Now at least if we assert two tuples for the same coordinate, the system can signal an error. But I also added some syntactic sugar to imperative expressions, using C-style array subscripting syntax. If you say v[1] as an rvalue, that’s equivalent to the expression v.[1 ??] (since the compiler knows by looking at the schema that the domain of v is one element wide). If you use v[1] as an lvalue, as in v[1] = foo, the compiler removes from v any old tuple that matches [1 ?], before adding the new tuple [1 foo].

Using this nice brief syntax, we can define basic vector operations like addition, scalar multiplication and the dot product. Listing 1 shows two examples. I think they are pretty neat, because they are brief and they work on sparse vectors of arbitrary size! (The sparsity part requires some small language additions that are beyond the scope of this article; also notice that I have generalized in the Listing from Vector3 to Vector. Thinking about implementing these features is, for now, an exercise for the interested reader). I like that I can define a versatile vector class so simply and clearly.

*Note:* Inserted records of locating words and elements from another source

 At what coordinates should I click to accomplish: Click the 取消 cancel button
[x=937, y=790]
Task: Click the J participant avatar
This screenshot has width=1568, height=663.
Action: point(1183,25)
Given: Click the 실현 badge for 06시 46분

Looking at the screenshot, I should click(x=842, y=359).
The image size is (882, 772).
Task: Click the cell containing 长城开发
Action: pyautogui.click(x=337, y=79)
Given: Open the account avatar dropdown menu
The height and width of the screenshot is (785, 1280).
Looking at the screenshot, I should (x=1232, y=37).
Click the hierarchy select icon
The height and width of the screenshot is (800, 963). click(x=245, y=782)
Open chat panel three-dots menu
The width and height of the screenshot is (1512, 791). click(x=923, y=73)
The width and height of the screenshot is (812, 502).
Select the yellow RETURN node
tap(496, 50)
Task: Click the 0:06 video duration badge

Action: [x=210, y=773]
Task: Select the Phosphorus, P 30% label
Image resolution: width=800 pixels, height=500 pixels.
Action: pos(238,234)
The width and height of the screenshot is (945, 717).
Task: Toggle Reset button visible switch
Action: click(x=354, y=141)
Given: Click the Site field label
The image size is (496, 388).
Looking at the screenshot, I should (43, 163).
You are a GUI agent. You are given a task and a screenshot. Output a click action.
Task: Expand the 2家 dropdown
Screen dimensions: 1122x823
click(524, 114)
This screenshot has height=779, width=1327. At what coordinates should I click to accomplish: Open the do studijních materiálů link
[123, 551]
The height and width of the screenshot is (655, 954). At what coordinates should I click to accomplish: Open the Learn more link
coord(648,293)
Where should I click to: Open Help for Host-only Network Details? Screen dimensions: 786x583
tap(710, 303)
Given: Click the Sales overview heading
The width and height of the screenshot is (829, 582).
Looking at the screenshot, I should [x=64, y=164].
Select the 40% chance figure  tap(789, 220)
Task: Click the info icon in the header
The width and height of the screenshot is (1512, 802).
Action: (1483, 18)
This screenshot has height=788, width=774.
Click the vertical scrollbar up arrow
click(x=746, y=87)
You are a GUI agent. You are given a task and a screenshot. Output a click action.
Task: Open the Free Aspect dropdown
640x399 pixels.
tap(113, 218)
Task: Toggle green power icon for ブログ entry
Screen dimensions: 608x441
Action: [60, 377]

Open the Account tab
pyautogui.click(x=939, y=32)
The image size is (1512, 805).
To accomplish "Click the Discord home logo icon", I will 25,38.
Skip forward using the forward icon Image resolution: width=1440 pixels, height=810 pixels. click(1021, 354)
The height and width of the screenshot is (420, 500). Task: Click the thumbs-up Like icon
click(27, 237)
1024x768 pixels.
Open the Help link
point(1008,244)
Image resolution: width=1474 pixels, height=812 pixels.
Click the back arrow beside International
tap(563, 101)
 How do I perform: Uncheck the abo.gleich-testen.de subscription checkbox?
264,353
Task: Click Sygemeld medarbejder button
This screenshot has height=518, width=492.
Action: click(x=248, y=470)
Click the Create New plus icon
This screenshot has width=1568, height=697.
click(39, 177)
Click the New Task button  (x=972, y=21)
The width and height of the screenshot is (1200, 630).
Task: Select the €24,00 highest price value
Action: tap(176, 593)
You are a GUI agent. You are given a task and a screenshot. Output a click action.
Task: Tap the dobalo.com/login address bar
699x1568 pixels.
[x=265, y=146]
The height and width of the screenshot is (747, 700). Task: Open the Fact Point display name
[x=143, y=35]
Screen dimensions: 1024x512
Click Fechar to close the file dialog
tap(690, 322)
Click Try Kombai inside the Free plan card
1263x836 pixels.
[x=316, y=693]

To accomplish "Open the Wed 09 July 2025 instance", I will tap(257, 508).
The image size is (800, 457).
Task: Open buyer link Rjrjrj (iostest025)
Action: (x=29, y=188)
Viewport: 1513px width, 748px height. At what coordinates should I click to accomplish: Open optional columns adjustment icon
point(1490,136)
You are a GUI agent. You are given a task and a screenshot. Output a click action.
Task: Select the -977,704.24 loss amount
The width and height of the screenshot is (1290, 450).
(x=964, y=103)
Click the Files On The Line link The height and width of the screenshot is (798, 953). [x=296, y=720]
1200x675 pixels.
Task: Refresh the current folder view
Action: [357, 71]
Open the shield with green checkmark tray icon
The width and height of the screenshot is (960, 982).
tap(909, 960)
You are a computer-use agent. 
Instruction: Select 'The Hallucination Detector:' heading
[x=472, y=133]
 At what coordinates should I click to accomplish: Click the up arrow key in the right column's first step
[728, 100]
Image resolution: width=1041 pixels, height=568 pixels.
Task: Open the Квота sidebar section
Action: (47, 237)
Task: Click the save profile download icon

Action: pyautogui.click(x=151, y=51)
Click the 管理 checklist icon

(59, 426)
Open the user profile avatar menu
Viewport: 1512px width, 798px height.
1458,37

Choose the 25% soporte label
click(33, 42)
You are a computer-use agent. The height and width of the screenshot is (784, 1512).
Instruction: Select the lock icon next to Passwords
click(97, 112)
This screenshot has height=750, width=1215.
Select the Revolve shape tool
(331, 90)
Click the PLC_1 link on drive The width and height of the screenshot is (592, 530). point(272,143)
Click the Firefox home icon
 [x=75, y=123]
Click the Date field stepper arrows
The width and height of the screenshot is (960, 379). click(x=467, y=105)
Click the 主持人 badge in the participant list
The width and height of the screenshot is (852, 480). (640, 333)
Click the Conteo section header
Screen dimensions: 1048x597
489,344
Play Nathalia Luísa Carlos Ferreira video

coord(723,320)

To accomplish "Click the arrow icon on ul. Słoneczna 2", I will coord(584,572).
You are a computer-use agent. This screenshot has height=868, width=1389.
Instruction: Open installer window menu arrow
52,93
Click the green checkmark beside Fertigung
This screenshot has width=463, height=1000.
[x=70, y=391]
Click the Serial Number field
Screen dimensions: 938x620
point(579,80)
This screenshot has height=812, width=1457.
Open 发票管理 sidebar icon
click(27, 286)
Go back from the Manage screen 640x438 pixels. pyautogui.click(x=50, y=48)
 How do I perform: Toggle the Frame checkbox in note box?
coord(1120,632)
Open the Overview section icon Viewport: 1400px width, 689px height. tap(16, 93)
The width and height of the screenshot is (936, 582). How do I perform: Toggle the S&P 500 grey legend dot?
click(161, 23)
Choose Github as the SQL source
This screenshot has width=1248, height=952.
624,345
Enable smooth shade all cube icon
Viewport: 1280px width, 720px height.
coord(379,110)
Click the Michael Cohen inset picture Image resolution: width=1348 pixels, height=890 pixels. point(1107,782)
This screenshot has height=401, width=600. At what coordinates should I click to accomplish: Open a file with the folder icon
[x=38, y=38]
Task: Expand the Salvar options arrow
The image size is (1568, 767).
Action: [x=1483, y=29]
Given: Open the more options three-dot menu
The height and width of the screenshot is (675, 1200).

Listing 1: Basic Vector operations written in Lerp.

proc dot_product(Vector a, Vector b) {
return + each a[?i] a[i] * b[i];
}

proc *(Vector v, Float factor) {
    Vector result;
    each v[?i] result[i] = v[i] * factor;
    return result;
}

The Matrix4

Writing a simple 3D app involves using some matrices as well as vectors, so let’s look at a matrix definition:

struct Matrix4 {
[(1..4) (1..4) | ?Float];
}

It’s very much like a vector, except the tuple is 3 elements wide because there are two indices. Now suppose I have some matrix m and I want to extract the first column vector from it. Nicely, the database query operation just provides the right answer for us – we don’t need wrapper functions or anything. We just evaluate m.[? 1 ?] and the result is a database consisting of length-2 tuples that fill in the question marks, in other words, the values from all tuples that have a 1 in the second slot. This has the same form as a Vector4 would, but for the purposes of typechecking, can the compiler know it’s supposed to be a Vector4? There’s a sense in which it can; if you write down the schema for this resulting database, it’s just the schema for Matrix4 without the second slot: [(1..4) | ?Float]. That matches the schema for Vector4, so if we allow anonymous databases to type-match based on their schemas, we achieve some pretty reasonable type-safety.

Here’s another trick: the trace of a matrix m is just + each m[?i ?i]. Note that we’re using the array subscript notation for brevity, like we did with vectors; because we’ve specified the same variable name for both index slots, the values in the two slots must be equal, so the ‘each’ iteration only travels along the diagonal of the matrix. (Math operators in Lerp automatically expand across ‘each’ just like function calls. For example, + each (1..10) evaluates to 55, * each (1..5) evaluates to 120.)

I get warm fuzzy feelings from this. These expressions are so short and simple that they probably don’t justify creating a wrapper function in many cases – when you want to get a column vector from m, you may not want to call some get_column_vector() function, when you can just say m.[? n ?]. This is interesting because it may allow compound math expressions to merge more organically than they might otherwise.

But How Does It Run?

When you try out this month’s sample code, you’ll find that it runs at a reasonable speed. On my 1.5GHz Pentium-M laptop, it clocks in at 30 frames per second. Keep in mind that the language system is almost entirely unoptimized – the bytecode is bloated, the function interfaces are slow, the code garbage collects every frame, and all the databases are still implemented as linked lists! Despite all this, the application runs at a smooth frame rate. If nothing else, this goes to show that computers are really fucking fast these days.

Conclusion

I’ve demonstrated that, despite its foundations in wacky language features, Lerp can accomplish real-world tasks. I encourage you to download the sample code and play with the interpreter yourself. Next month we’ll look at some all new pattern-matching language features.